Find Side c (the hypotenuse): We know Angle B (73.0°) and side b (128 inches). We want to find side c, which is the hypotenuse (the longest side, opposite the right angle). The sine function connects the opposite side and the hypotenuse: sin(Angle) = Opposite side / Hypotenuse. So, sin(B) = b / c sin(73.0°) = 128 / c To find 'c', we can swap 'c' and sin(73.0°): c = 128 / sin(73.0°) Using a calculator, sin(73.0°) is about 0.95630. c = 128 / 0.95630 ≈ 133.849 inches. Rounding to one decimal place, c ≈ 133.8 inches.

Answer

Answer： A = 17.0° a ≈ 39.1 inches c ≈ 133.8 inches

Explain This is a question about solving a right triangle using the properties of angles and trigonometry . The solving step is: Alright, let's solve this triangle puzzle! We know it's a right triangle, which means one angle (C) is 90 degrees. We're given angle B and side b.

Find Angle A: In any triangle, all the angles add up to 180 degrees. Since we have a right angle (90°) at C, the other two angles (A and B) must add up to 90° (because 180° - 90° = 90°). We know B = 73.0°. So, to find A: A = 90° - B A = 90° - 73.0° A = 17.0°
Find Side 'c' (the hypotenuse): We know angle B (73.0°) and its opposite side 'b' (128 inches). We can use the sine function, which tells us that sine of an angle is the Opposite side divided by the Hypotenuse (SOH from SOH CAH TOA!). sin(B) = opposite / hypotenuse = b / c To find c, we can rearrange this: c = b / sin(B) c = 128 / sin(73.0°) Using a calculator, sin(73.0°) is about 0.9563. c = 128 / 0.9563 ≈ 133.849 So, c ≈ 133.8 inches (we usually round to one decimal place like the given side).
Find Side 'a': Now we need to find side 'a'. We know angle B (73.0°) and its opposite side 'b' (128 inches), and 'a' is the side adjacent to angle B. We can use the tangent function, which tells us that tangent of an angle is the Opposite side divided by the Adjacent side (TOA from SOH CAH TOA!). tan(B) = opposite / adjacent = b / a To find a, we can rearrange this: a = b / tan(B) a = 128 / tan(73.0°) Using a calculator, tan(73.0°) is about 3.2709. a = 128 / 3.2709 ≈ 39.132 So, a ≈ 39.1 inches (rounding to one decimal place).

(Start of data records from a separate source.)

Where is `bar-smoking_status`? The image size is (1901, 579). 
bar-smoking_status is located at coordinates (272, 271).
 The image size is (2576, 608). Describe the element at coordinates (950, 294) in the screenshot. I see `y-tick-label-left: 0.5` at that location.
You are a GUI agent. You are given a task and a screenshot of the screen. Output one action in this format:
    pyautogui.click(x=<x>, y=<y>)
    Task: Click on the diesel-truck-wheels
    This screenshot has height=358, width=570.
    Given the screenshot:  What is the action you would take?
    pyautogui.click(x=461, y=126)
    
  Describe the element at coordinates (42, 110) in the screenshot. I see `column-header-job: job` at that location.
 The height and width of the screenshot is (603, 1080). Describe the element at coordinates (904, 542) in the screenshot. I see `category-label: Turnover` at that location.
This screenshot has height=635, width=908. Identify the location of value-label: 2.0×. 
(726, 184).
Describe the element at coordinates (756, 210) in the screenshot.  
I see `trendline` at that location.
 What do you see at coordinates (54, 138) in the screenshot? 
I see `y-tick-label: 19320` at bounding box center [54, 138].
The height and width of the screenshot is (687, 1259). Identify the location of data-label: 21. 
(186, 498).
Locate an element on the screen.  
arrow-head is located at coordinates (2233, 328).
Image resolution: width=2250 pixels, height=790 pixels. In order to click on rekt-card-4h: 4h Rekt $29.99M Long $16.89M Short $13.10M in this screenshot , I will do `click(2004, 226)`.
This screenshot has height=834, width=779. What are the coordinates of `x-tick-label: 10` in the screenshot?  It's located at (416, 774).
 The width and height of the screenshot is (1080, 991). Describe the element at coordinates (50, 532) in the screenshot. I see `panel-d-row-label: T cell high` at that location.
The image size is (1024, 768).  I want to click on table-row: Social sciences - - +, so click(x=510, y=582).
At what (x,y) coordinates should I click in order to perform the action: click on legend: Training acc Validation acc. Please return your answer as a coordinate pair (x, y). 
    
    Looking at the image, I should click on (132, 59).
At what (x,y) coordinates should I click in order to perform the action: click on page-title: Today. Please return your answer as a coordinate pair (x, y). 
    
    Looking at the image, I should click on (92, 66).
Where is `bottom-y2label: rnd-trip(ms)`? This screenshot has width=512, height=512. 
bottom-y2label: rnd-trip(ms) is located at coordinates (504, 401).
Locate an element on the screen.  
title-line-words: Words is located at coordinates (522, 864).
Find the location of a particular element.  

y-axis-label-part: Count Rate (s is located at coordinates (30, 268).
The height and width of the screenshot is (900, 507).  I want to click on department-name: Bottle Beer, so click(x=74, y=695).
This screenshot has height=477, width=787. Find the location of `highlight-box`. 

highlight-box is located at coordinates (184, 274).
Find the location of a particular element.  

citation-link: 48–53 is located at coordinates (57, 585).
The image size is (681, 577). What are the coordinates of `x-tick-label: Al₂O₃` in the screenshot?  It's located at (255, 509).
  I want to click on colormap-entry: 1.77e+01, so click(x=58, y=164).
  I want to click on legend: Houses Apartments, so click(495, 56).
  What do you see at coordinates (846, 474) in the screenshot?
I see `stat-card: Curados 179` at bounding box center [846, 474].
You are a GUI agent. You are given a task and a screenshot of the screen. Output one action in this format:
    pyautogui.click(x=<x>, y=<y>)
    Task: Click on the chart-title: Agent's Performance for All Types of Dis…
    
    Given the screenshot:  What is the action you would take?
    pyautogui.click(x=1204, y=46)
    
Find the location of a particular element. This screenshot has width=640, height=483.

And there you have it! We found all the missing angles and sides of the triangle!

Answer

Answer： Angle A = 17.0° Side a ≈ 39.1 inches Side c ≈ 134 inches

Explain This is a question about solving a right triangle using angle relationships and trigonometric ratios (SOH CAH TOA). The solving step is:

Find Angle A: In any triangle, all three angles add up to 180 degrees. Since it's a right triangle, angle C is 90 degrees. So, Angle A = 180° - 90° - Angle B. Angle A = 180° - 90° - 73.0° = 17.0°.
Find Side a: We know Angle B and side b (which is opposite to Angle B). We want to find side a (which is adjacent to Angle B). The tangent ratio connects these: tan(Angle B) = opposite / adjacent = b / a. So, tan(73.0°) = 128 / a. To find a, we rearrange the formula: a = 128 / tan(73.0°). Using a calculator, tan(73.0°) is about 3.27085. a = 128 / 3.27085 ≈ 39.133 inches. Rounding to three significant figures (like the given side b), a ≈ 39.1 inches.
Find Side c (the hypotenuse): We know Angle B and side b (opposite to Angle B). We want to find side c (the hypotenuse). The sine ratio connects these: sin(Angle B) = opposite / hypotenuse = b / c. So, sin(73.0°) = 128 / c. To find c, we rearrange: c = 128 / sin(73.0°). Using a calculator, sin(73.0°) is about 0.95630. c = 128 / 0.95630 ≈ 133.849 inches. Rounding to three significant figures (like the given side b), c ≈ 134 inches.